Difference between revisions of "Open Problems:4"

Given a stream of elements of the form $(i,\delta)$ where $i\in [n]$ and $\delta\in \{-1,1\}$ define the frequency of an element to be $f_i=\sum_{(i,\delta)} \delta$. We wish to find estimates $\hat{f}_i$ for each $f_i$ such that \[|\hat{f}_i-f_i|\leq \epsilon L_1\] where $L_1=\sum_i |f_i|$. The Count-Min algorithm is a randomized $O(\epsilon^{-1} \log (mn) \log \delta^{-1})$-space algorithm that returns such estimates with probability $1-\delta$ [CormodeM-05]. This is nearly optimal as the space lower bound is $O(\epsilon^{-1} \log (m) \log \epsilon n)$ [Ganguly-06].

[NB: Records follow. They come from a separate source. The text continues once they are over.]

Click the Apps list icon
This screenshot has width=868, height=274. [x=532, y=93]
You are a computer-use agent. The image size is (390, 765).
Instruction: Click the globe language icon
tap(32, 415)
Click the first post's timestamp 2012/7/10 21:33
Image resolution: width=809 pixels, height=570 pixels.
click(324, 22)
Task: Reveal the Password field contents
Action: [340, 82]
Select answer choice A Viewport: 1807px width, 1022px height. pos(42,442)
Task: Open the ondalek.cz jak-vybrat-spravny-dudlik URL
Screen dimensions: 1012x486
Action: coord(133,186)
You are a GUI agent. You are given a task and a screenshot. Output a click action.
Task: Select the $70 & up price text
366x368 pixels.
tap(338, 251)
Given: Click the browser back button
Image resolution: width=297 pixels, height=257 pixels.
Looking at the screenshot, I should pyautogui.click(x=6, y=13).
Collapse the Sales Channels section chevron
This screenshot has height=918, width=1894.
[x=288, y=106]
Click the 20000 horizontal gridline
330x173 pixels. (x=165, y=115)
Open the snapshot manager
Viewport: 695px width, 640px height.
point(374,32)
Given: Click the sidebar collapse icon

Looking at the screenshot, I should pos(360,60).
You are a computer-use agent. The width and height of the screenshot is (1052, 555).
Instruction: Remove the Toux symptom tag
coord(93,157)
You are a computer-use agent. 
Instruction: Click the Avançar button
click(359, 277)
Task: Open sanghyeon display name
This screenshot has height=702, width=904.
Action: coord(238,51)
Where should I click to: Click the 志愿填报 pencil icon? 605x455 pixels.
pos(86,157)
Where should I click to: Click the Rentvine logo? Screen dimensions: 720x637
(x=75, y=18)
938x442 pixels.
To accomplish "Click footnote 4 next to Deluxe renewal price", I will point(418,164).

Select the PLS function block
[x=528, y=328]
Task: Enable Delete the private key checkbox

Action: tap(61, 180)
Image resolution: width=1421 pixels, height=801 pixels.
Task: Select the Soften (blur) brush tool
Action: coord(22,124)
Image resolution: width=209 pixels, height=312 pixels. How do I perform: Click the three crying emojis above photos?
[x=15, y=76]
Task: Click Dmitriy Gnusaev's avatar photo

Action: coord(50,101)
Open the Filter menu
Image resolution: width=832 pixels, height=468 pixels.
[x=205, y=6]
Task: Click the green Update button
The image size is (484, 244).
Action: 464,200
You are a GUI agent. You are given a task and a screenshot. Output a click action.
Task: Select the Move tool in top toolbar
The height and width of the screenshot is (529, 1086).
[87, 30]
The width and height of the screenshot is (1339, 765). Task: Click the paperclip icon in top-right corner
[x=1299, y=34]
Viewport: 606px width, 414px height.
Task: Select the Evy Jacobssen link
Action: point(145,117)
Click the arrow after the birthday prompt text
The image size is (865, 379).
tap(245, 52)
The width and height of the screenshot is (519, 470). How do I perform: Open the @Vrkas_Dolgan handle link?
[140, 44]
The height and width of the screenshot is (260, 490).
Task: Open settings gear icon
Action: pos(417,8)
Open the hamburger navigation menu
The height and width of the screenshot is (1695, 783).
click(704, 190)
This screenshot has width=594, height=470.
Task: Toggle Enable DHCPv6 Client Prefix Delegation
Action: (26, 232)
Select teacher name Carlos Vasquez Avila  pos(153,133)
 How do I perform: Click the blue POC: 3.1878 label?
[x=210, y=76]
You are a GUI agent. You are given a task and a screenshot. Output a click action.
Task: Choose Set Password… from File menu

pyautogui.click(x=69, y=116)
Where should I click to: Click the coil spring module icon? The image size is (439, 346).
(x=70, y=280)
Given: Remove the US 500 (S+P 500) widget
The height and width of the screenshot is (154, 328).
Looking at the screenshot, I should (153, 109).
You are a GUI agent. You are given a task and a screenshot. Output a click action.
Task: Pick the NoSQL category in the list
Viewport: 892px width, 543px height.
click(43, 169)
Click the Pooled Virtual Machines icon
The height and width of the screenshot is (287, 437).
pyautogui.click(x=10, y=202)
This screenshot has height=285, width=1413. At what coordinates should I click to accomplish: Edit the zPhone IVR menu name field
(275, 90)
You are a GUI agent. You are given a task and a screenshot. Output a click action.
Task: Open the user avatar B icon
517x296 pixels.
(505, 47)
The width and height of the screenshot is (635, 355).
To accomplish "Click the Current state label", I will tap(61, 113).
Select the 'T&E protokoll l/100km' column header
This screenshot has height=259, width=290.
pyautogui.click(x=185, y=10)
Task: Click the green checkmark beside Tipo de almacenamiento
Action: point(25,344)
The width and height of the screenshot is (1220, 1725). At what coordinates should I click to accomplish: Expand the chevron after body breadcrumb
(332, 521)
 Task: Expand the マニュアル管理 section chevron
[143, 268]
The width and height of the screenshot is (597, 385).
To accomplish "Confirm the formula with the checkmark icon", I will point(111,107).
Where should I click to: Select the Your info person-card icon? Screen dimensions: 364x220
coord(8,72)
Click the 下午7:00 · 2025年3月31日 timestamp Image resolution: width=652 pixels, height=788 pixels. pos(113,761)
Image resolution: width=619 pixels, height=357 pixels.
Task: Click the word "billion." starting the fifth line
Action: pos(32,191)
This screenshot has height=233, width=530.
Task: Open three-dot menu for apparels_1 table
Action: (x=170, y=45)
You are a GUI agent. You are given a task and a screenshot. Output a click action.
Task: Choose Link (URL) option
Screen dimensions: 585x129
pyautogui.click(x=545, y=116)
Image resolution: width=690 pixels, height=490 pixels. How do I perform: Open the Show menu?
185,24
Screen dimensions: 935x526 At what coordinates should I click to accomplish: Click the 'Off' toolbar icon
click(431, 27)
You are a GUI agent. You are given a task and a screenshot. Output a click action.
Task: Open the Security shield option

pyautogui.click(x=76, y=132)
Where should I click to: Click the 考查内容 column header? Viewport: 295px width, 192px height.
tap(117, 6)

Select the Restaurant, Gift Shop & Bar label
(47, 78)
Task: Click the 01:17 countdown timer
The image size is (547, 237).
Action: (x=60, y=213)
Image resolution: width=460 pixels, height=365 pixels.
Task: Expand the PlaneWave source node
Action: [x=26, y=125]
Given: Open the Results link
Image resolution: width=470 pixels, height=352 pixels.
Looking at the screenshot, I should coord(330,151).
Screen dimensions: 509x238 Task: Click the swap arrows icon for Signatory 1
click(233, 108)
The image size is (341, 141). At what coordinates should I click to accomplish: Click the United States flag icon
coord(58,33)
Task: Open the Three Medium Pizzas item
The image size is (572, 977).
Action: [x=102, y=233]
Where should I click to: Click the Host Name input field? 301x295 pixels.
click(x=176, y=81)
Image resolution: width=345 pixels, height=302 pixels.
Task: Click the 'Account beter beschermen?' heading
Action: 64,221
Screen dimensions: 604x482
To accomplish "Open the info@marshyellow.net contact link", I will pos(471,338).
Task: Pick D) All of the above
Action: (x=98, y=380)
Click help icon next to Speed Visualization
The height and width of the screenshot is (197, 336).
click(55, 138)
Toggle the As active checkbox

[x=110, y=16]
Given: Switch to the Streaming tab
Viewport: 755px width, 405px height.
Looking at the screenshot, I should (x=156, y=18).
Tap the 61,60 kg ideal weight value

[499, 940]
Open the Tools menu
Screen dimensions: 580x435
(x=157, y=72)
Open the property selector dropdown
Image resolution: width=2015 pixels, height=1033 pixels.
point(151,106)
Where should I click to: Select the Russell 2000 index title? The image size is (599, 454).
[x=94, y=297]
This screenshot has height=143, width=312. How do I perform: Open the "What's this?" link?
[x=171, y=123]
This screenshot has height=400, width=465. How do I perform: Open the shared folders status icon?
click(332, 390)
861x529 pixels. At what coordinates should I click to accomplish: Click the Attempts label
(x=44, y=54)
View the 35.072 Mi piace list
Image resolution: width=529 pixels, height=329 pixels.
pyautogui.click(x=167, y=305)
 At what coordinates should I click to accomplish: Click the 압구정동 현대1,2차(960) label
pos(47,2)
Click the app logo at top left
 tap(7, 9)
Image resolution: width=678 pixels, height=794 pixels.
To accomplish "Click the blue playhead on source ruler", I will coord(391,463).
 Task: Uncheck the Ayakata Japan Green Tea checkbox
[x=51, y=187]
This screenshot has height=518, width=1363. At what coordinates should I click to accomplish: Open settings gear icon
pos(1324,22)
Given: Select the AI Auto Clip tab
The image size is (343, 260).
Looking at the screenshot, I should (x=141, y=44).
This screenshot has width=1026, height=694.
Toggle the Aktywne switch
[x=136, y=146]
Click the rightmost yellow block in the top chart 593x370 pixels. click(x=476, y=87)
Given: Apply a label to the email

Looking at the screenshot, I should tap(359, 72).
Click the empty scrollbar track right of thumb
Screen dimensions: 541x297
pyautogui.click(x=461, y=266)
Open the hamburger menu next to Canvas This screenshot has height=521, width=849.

However, in practice it is desirable to have deterministic algorithms rather than randomized algorithms. Using a deterministic collection of primes [Muthukrishnan-06], Ganguly [Ganguly-06] devised a deterministic $O(\phi^{-2}\epsilon^{-1} \log^2(mn))$-space algorithm that returned all items $i$ with $|f_i|\geq \phi L_1$ and no $j$ satisfying $|f_j|\leq (1-\epsilon)\phi L_1$. While this algorithm has the advantage of being deterministic, it uses more space than the Count-Min algorithm. Does there exist a deterministic algorithm that uses the same amount of space as Count-Min? Such an algorithm would lead to space-efficient algorithms for a range of problems including hierarchical heavy hitters, estimating inner product sizes, approximately optimal $B$-bucket histograms etc. Unfortunately, we conjecture that no such algorithm exists. Either an algorithm or lower bound would be very interesting.